Each exercise is a problem involving motion. The water's current is 2 miles per hour. A canoe can travel 6 miles downstream, with the current, in the same amount of time it travels 2 miles upstream, against the current. What is the canoe's average rate in still water?

Answer

**step1** Understanding the Problem

The problem describes a canoe traveling in water with a current. We are given the speed of the water current, the distances traveled downstream (with the current) and upstream (against the current), and the crucial information that the time taken for both journeys is the same.
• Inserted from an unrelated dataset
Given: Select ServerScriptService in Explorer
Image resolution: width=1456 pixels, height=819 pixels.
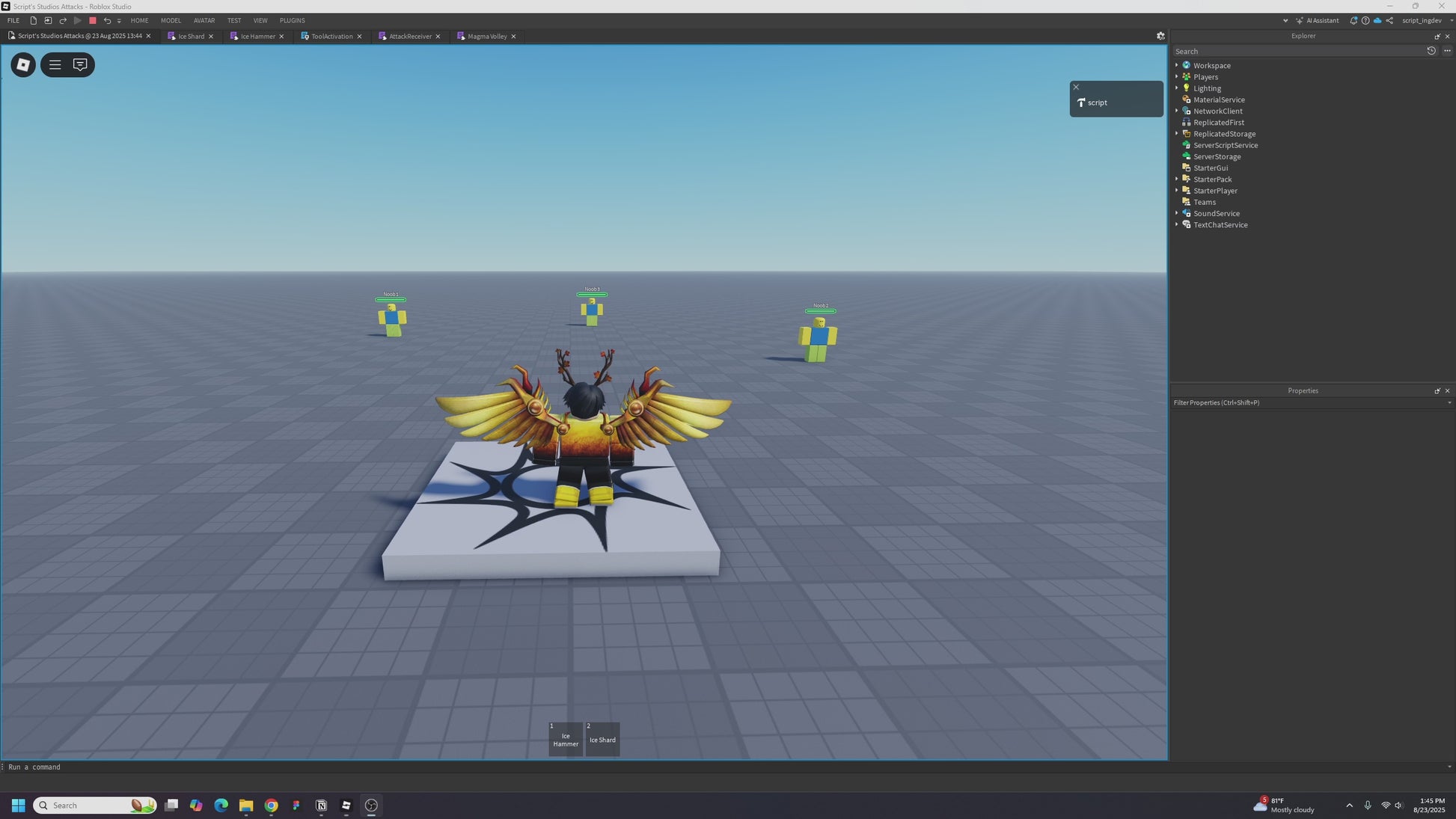Looking at the screenshot, I should point(1225,145).
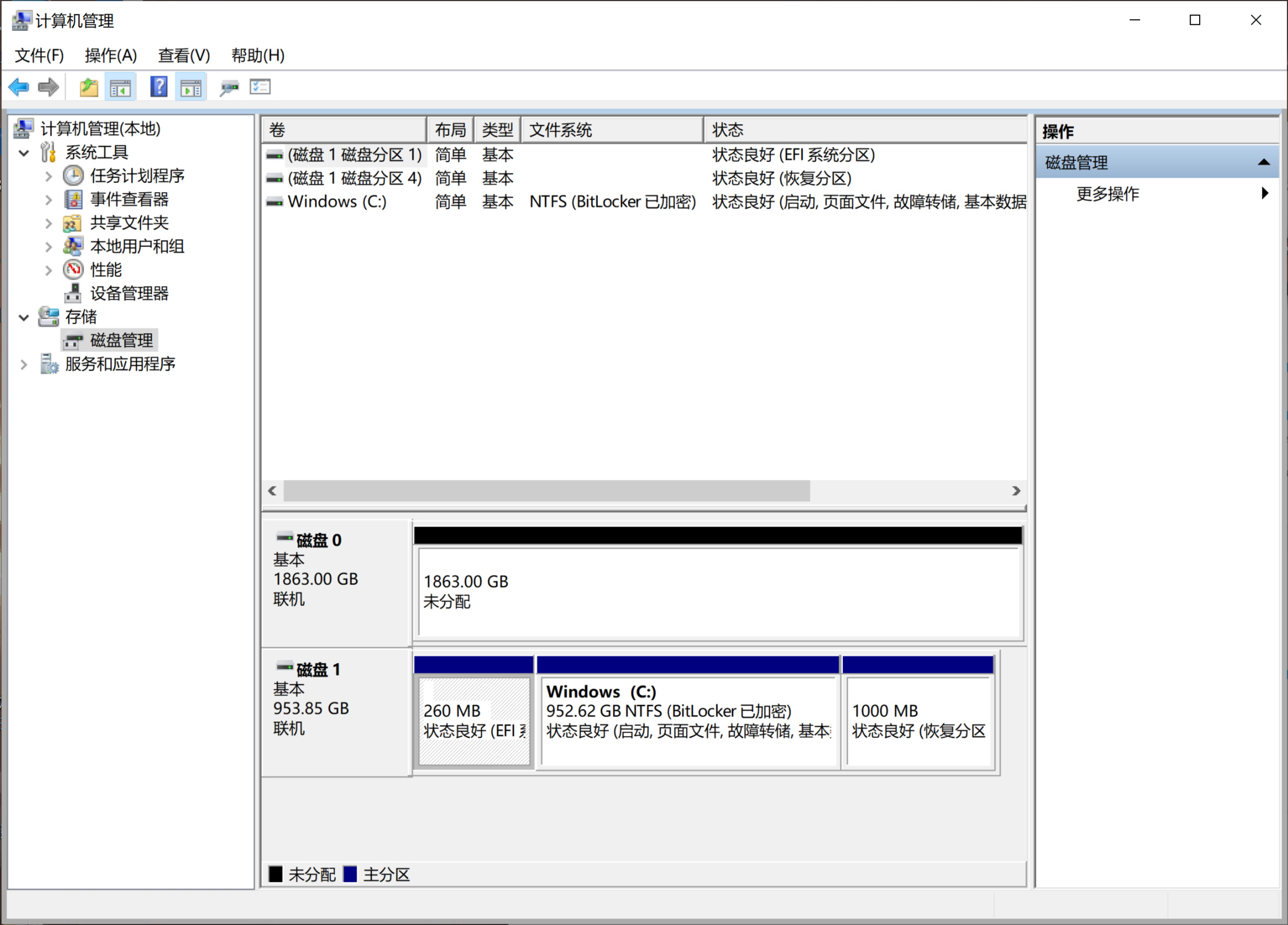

Our goal is to find the canoe's average speed in still water.

**step2** Identifying Key Relationships

We need to understand how the current affects the canoe's speed:
* When the canoe travels downstream (with the current), its speed is the sum of its speed in still water and the current's speed.
* When the canoe travels upstream (against the current), its speed is the difference between its speed in still water and the current's speed.
* The relationship between distance, speed, and time is: Time = Distance ÷ Speed.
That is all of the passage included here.